-- WRITTEN PROBLEM --
Please reproduce the data word for word, from the line containing "61, 498, 67)" to the line containing "780) label: Cookieポリシー", both of those lines included.
··· DATA FOR THE TASK ···
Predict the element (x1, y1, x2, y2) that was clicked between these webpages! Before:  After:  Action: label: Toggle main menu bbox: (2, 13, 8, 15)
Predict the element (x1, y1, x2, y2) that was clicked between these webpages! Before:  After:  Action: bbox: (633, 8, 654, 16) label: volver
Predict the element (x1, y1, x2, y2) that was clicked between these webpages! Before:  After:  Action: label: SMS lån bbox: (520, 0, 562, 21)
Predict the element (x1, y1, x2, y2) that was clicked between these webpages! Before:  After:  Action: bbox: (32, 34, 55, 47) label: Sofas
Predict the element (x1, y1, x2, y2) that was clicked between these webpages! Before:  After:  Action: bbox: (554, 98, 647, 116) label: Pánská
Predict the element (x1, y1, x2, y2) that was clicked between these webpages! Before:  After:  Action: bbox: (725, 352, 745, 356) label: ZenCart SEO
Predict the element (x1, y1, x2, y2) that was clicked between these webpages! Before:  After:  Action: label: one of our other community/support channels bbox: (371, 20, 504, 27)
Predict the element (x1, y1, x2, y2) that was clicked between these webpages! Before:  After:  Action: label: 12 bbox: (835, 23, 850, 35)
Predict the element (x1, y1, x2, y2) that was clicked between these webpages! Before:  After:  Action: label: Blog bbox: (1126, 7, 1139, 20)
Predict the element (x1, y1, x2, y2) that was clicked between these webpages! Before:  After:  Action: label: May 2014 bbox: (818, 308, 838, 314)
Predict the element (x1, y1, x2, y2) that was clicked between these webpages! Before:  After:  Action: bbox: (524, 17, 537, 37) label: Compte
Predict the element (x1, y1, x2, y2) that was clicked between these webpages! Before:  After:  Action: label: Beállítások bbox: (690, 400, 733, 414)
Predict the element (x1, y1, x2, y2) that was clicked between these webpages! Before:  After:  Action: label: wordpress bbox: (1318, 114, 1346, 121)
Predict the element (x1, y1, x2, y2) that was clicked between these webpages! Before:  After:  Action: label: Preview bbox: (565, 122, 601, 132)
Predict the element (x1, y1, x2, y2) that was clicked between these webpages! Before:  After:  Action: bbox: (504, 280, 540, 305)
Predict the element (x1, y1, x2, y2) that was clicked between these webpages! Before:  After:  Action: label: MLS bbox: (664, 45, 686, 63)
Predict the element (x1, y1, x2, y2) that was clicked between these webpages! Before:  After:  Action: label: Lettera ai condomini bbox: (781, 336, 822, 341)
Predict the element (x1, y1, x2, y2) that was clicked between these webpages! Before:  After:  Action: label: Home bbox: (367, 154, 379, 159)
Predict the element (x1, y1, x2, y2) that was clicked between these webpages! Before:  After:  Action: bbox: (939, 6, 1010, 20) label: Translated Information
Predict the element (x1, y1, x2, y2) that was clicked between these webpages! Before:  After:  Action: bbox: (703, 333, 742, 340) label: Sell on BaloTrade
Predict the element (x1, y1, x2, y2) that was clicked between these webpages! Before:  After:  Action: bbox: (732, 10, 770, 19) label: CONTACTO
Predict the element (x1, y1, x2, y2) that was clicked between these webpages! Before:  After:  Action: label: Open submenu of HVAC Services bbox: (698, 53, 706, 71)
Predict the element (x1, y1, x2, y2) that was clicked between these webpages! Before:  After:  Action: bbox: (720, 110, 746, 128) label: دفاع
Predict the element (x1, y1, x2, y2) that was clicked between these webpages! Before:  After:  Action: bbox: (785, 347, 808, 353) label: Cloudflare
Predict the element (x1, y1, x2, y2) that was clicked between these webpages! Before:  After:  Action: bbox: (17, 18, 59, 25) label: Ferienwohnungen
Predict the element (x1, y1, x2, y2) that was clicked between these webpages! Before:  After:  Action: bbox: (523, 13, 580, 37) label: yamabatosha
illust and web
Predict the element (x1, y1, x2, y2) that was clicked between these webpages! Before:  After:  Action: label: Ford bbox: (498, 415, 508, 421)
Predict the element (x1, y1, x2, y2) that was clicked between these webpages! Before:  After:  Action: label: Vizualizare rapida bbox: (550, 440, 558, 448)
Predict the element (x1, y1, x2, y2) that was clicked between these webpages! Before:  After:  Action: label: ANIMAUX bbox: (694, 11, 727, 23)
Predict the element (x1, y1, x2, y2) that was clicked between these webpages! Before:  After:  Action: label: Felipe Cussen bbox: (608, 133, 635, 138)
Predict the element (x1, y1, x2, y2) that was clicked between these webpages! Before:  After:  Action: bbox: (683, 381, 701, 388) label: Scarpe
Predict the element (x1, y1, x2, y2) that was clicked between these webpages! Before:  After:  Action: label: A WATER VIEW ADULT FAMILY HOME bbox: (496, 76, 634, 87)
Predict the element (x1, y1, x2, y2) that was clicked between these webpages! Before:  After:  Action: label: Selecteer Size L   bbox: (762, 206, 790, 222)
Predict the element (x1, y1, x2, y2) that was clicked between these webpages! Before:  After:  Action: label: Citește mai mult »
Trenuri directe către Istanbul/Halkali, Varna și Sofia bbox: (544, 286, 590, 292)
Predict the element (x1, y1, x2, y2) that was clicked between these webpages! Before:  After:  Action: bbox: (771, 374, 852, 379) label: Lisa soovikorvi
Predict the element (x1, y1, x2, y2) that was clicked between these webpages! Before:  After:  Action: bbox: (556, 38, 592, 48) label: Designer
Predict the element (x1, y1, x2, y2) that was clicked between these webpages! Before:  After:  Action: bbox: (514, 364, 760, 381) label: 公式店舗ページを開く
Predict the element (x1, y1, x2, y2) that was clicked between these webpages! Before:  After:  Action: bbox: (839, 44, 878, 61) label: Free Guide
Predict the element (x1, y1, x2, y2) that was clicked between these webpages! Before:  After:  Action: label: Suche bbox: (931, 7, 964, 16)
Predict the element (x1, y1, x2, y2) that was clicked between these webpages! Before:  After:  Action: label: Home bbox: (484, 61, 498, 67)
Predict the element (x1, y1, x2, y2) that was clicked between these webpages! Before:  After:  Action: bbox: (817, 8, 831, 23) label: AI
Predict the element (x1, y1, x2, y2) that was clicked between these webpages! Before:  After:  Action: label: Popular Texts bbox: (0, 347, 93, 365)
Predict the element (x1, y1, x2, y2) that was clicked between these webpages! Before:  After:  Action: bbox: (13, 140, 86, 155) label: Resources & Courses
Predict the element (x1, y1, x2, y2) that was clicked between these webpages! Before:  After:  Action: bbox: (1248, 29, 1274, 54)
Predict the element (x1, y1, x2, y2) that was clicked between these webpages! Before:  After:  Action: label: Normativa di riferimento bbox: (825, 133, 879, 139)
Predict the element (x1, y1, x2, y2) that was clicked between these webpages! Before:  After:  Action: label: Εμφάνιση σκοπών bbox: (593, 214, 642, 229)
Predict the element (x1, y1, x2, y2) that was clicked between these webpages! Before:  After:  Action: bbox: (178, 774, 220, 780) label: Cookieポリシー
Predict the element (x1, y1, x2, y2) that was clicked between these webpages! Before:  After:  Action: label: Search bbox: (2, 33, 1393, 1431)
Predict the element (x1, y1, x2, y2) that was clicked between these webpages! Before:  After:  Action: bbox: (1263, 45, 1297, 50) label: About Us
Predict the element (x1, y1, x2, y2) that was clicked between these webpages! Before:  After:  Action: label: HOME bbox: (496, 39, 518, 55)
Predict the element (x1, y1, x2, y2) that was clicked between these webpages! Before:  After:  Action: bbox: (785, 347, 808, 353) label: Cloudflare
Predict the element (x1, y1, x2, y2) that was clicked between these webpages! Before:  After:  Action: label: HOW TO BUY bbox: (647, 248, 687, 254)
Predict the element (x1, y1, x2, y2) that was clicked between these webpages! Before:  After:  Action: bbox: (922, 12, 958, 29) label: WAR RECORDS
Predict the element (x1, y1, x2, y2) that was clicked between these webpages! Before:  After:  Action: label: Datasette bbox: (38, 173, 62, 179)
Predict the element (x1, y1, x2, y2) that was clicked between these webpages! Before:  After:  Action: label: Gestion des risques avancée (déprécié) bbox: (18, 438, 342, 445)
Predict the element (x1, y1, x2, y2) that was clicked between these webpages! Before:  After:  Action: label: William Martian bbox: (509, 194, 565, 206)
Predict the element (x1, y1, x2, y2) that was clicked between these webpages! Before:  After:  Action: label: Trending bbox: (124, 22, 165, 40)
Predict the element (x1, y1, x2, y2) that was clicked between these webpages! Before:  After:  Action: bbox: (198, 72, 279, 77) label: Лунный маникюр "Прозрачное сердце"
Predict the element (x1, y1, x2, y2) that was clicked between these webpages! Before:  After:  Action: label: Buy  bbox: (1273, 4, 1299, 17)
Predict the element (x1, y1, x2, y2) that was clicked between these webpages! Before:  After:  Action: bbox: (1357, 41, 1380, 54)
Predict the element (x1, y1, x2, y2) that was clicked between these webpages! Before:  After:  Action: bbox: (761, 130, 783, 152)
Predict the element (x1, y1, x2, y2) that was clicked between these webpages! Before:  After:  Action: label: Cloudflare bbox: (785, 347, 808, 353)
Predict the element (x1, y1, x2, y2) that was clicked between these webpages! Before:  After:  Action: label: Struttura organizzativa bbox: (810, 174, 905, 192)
···
-- TASK ANSWER --
Predict the element (x1, y1, x2, y2) that was clicked between these webpages! Before:  After:  Action: label: Home bbox: (484, 61, 498, 67)
Predict the element (x1, y1, x2, y2) that was clicked between these webpages! Before:  After:  Action: bbox: (817, 8, 831, 23) label: AI
Predict the element (x1, y1, x2, y2) that was clicked between these webpages! Before:  After:  Action: label: Popular Texts bbox: (0, 347, 93, 365)
Predict the element (x1, y1, x2, y2) that was clicked between these webpages! Before:  After:  Action: bbox: (13, 140, 86, 155) label: Resources & Courses
Predict the element (x1, y1, x2, y2) that was clicked between these webpages! Before:  After:  Action: bbox: (1248, 29, 1274, 54)
Predict the element (x1, y1, x2, y2) that was clicked between these webpages! Before:  After:  Action: label: Normativa di riferimento bbox: (825, 133, 879, 139)
Predict the element (x1, y1, x2, y2) that was clicked between these webpages! Before:  After:  Action: label: Εμφάνιση σκοπών bbox: (593, 214, 642, 229)
Predict the element (x1, y1, x2, y2) that was clicked between these webpages! Before:  After:  Action: bbox: (178, 774, 220, 780) label: Cookieポリシー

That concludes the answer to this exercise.